Home » More on the Sussman case…

Comments

More on the Sussman case… — 23 Comments

  1. The chances of winning the Powerball Lottery exceed the chance that Sussman will ever be convicted or punished.
    His “indictment” is just another waste of taxpayer money; nothing of substance will
    come of this.
    We are witnessing a Stalinist show trial in reverse, where the prosecutors make believe they really intend to pursue a serious trial, but everybody already knows the suspect will walk away.
    Show me the man, and I will show you how he walks away scot-free.

  2. Sussman walking away “guilty as hell, free as a bird” will be one more straw upon the camel’s back. When the rule of law is seen to have been turned into an obscenity, when petitioning for Redress of Grievance is turned by the “authorities” into an “insurrection” with imprisonment without trial…

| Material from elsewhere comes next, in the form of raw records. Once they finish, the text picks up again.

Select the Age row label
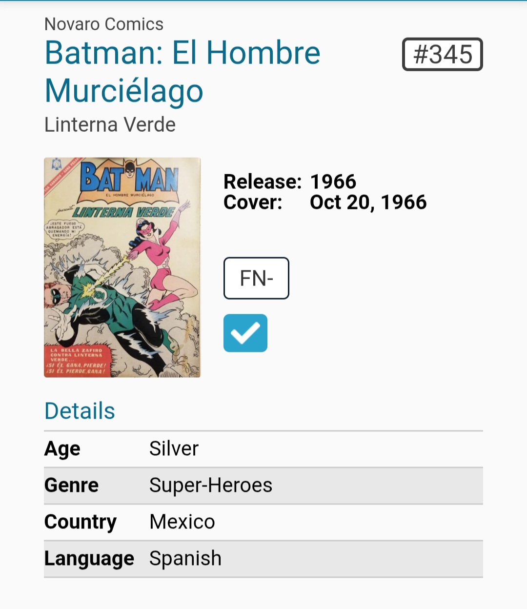 tap(62, 449)
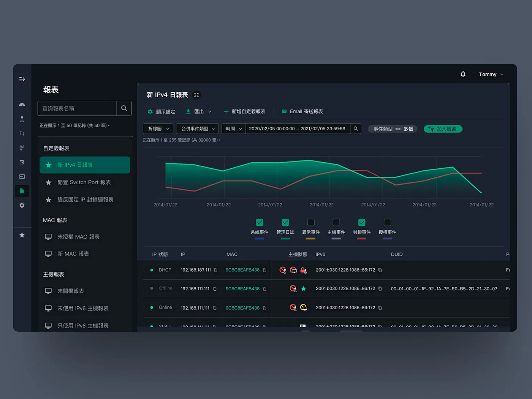This screenshot has width=532, height=399.
Task: Click Email 寄送報表 button
Action: pos(302,111)
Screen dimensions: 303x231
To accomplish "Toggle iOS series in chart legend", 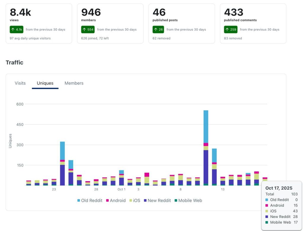I will [134, 200].
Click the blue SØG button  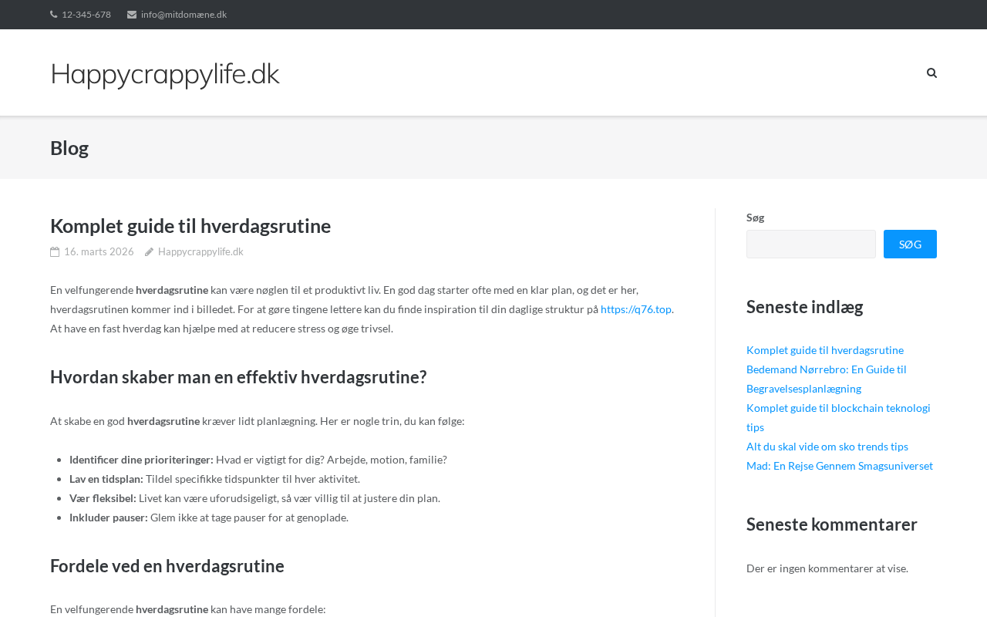[x=910, y=244]

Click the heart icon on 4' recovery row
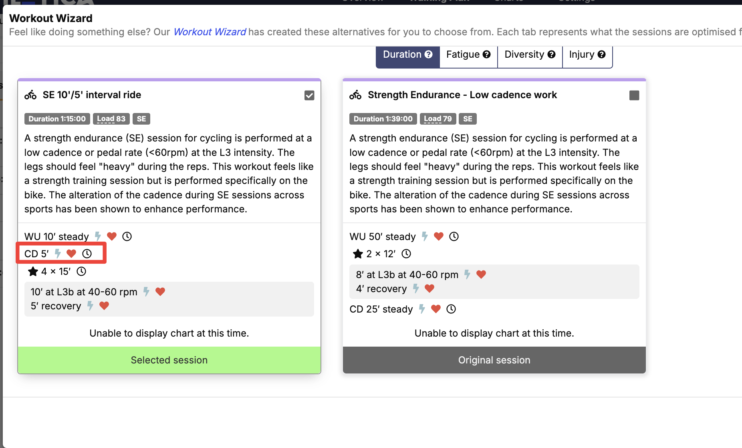[x=429, y=289]
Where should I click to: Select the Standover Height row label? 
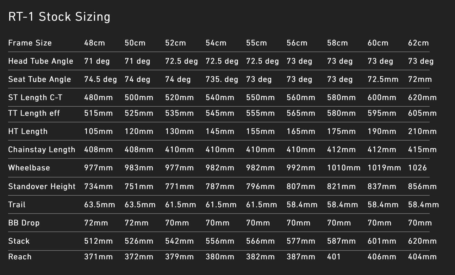42,187
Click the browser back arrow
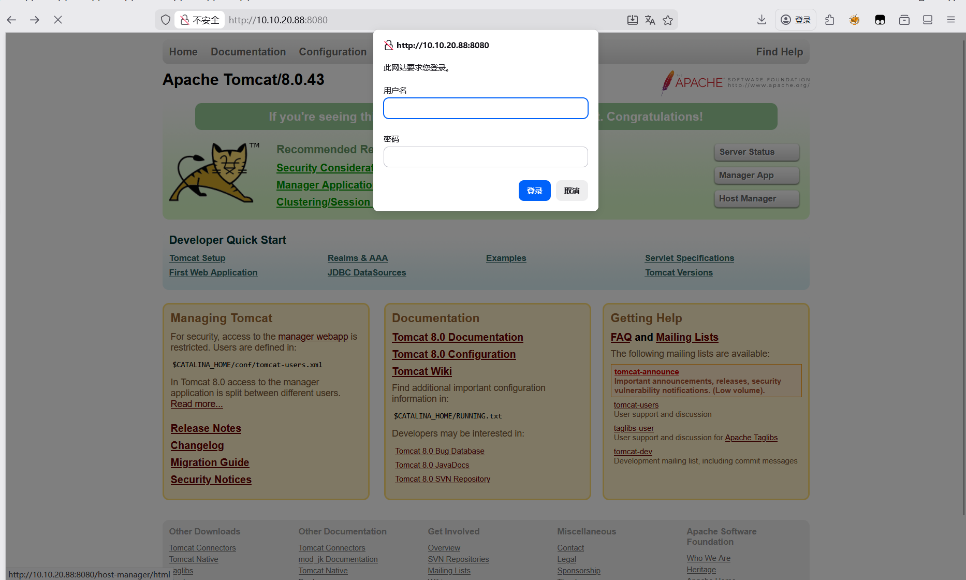The width and height of the screenshot is (966, 580). coord(12,20)
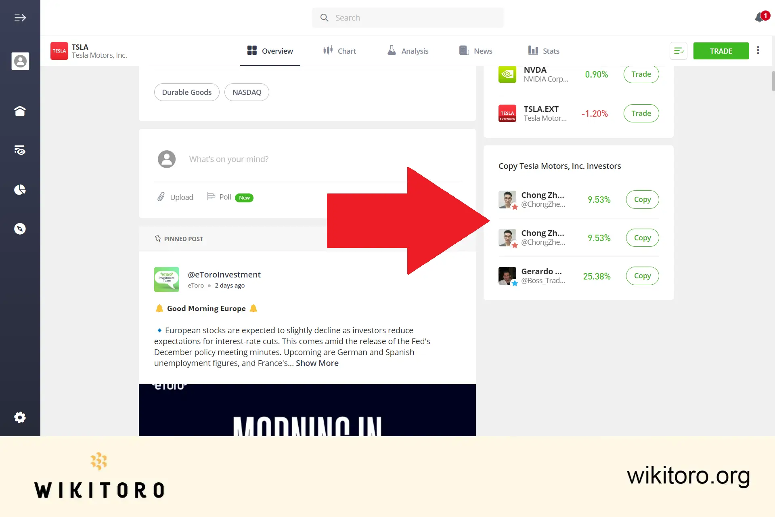This screenshot has height=517, width=775.
Task: Click the notifications bell icon
Action: [x=759, y=17]
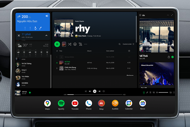
Task: Mute navigation voice guidance
Action: point(47,16)
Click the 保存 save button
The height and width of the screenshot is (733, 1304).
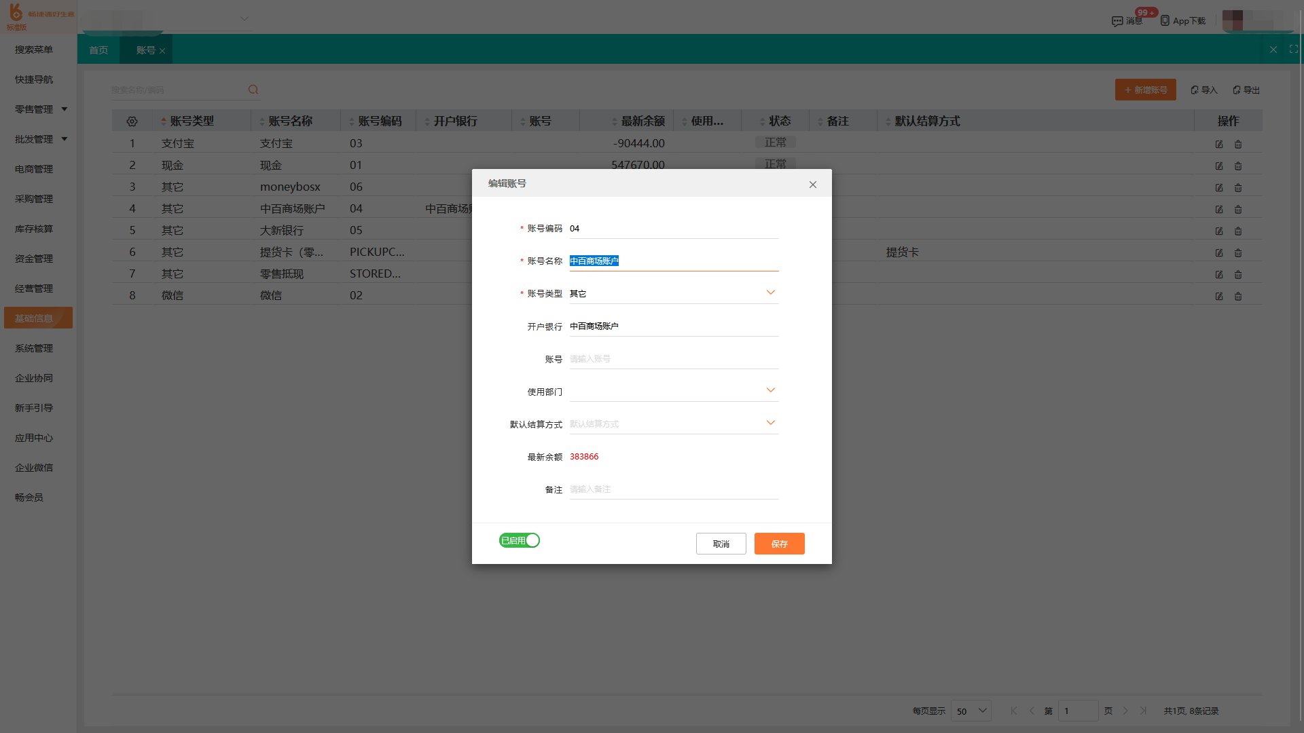779,543
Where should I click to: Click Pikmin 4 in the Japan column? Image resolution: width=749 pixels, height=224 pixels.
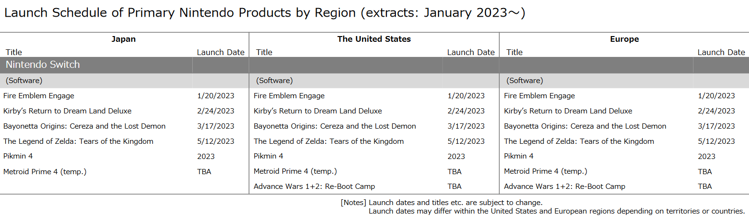[18, 156]
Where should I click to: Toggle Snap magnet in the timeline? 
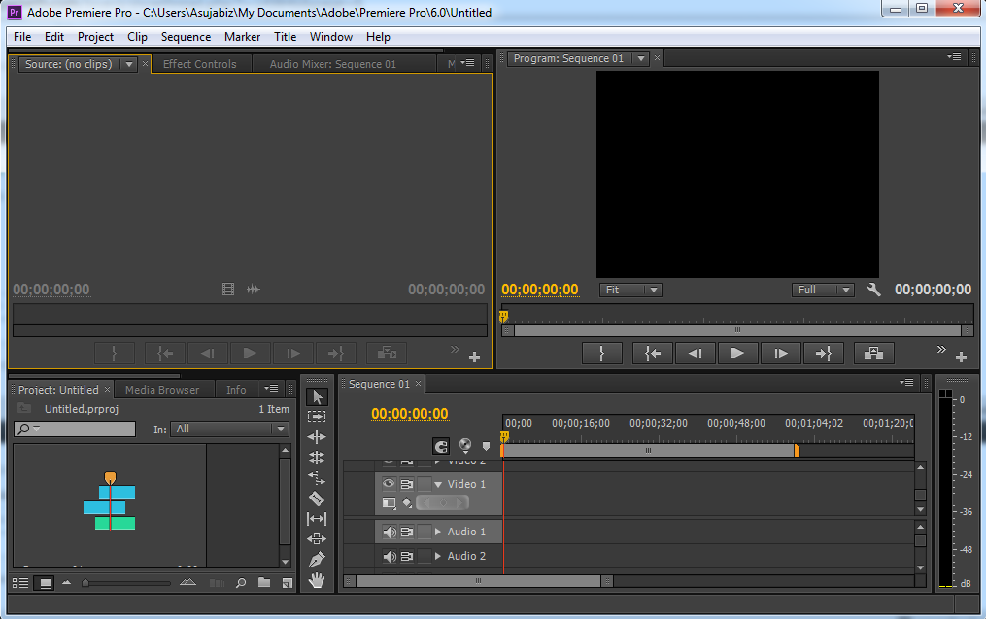click(441, 446)
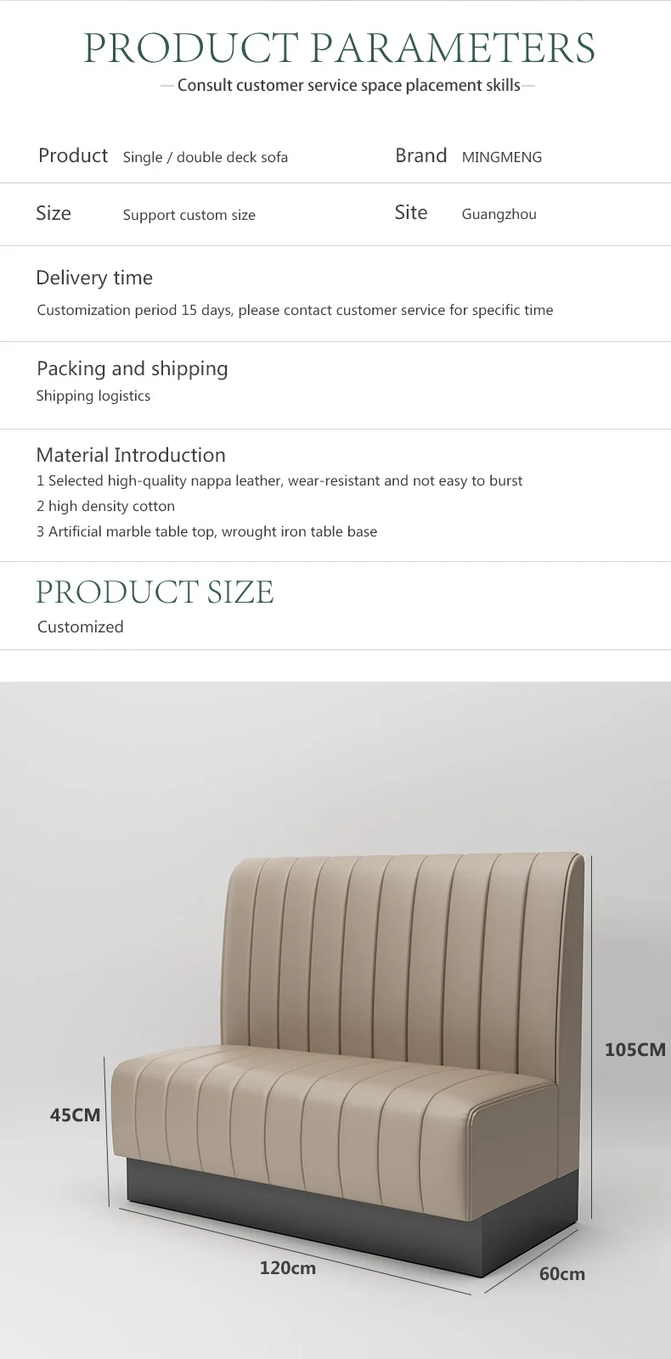
Task: Select the Single / double deck sofa text
Action: pyautogui.click(x=205, y=157)
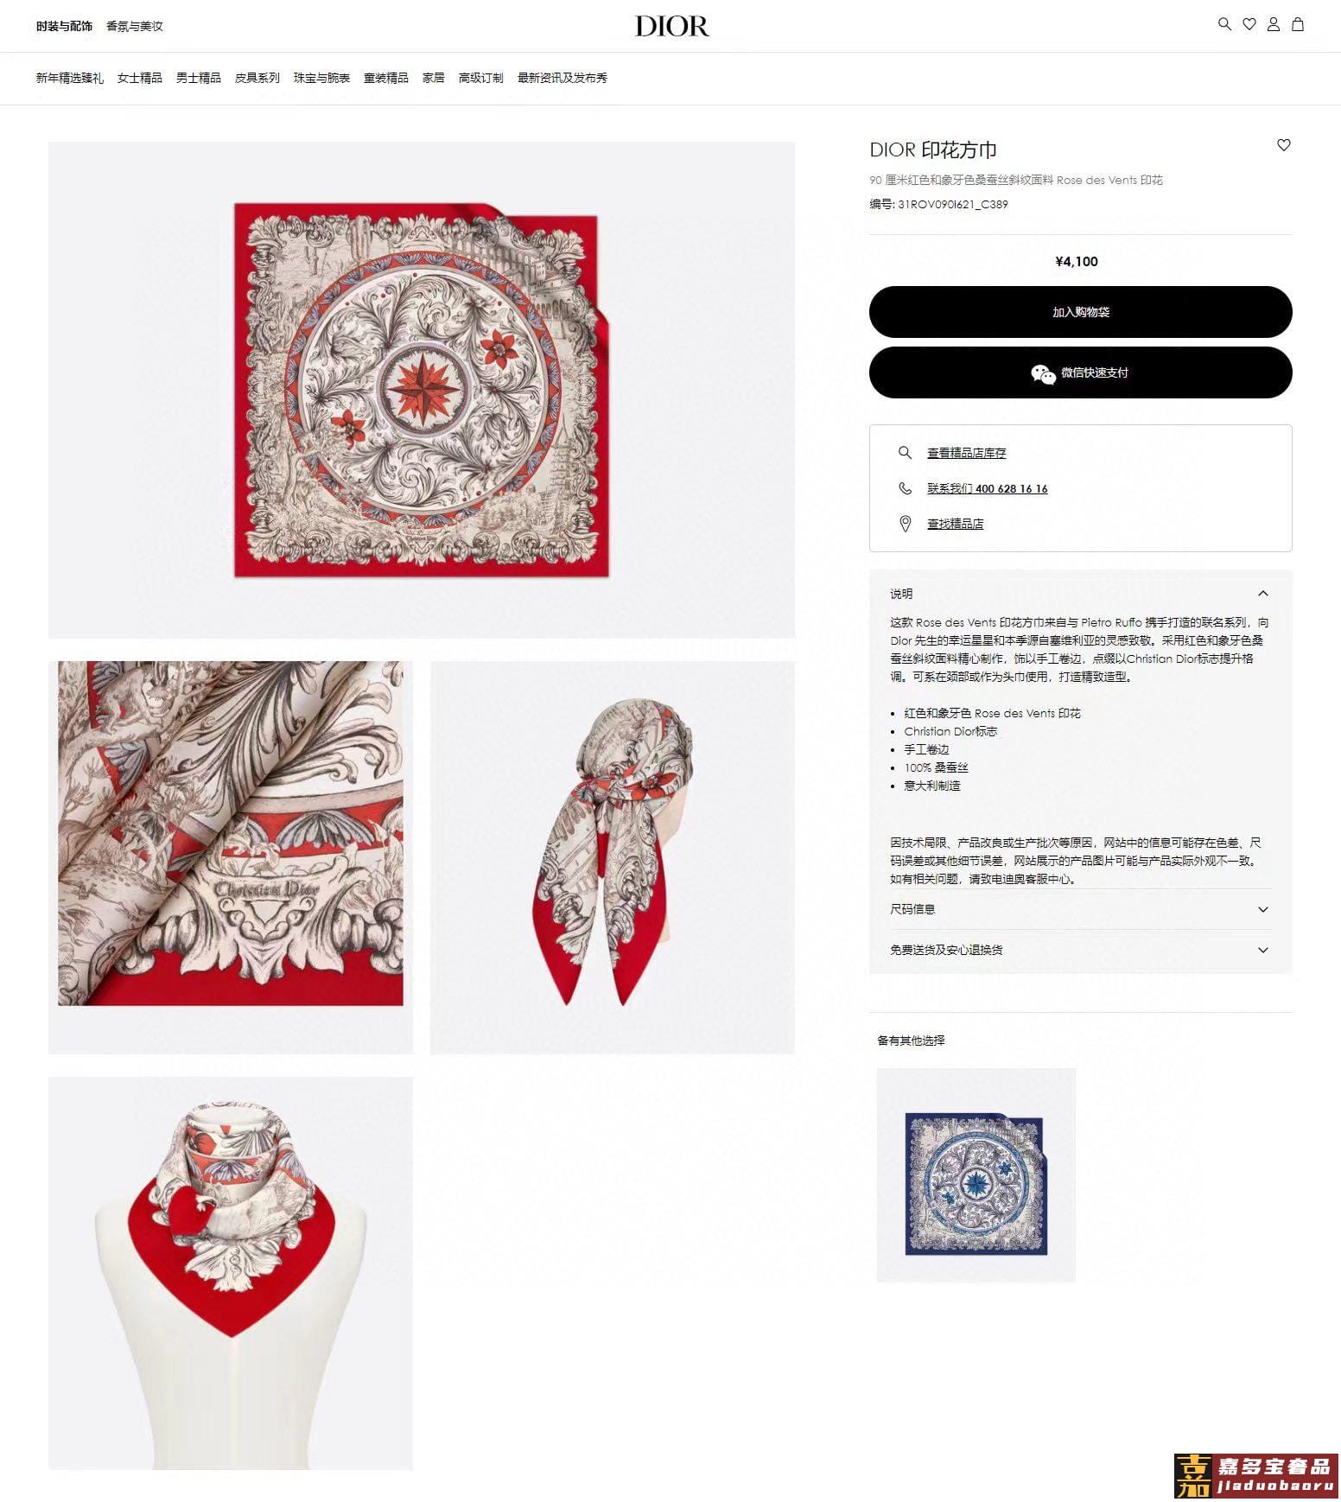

    A terrible reckoning begins to be fomented.

  3. If Durham couldn’t get an indictment by a year ago, before the election, it hardly matters — and the 5-year(?) statue of limitations has basically run out on everything in the summer of 2016.

    The Dems won big in Congress in 2018, based partly on constantly nightly lies by the MSM, which allowed the Dems to mostly stop most of Trump’s action policies from being enacted, like no direct funding for the Wall.

    Durham is going to claim he did “the best he could”. I don’t believe it. So ok, it’s not quite totally pathetic.

    Obviously, unfortunately, he deep state criminals mostly covered up most of their “crimes”. Like an increasing number of unsolved murders – not enough evidence for a trial.

    I wish that most FBI functional power would be added to … US Marshalls? Homeland Security? Secret Service? some new group (ugh)? AND then Congress could zero-out the budget of the FBI. Not “fired”, just and end to the organization so out of a job.

    All of them.

  4. Tom Grey:

    It really isn’t fair to civil servants to just zero out their budget and leave them on the streets. They should be offered direct transfer to the Transportation Safety Administration, where they can harass old ladies and young kids. Right up their alley.

  5. Only when that Snowball doesn’t melt in Hell will anyone be convicted.
    I have been telling my Wife for years that nothing would happen to anyone on the Dem side. As the saying goes “Prove Me Wrong”.

  6. Ooooh. Tech executive #1. It wasn’t too long ago that any number of Woodward or Bernstein wannabes would be all over that part of the story. But that was before all the journalism students mind-melded with the Democrat party in J-school.

  7. This does seem to be developing, … maybe. It’s curious that the copies of the indictment I’ve seen so far are images of the document rather than the text, so you can’t copy text.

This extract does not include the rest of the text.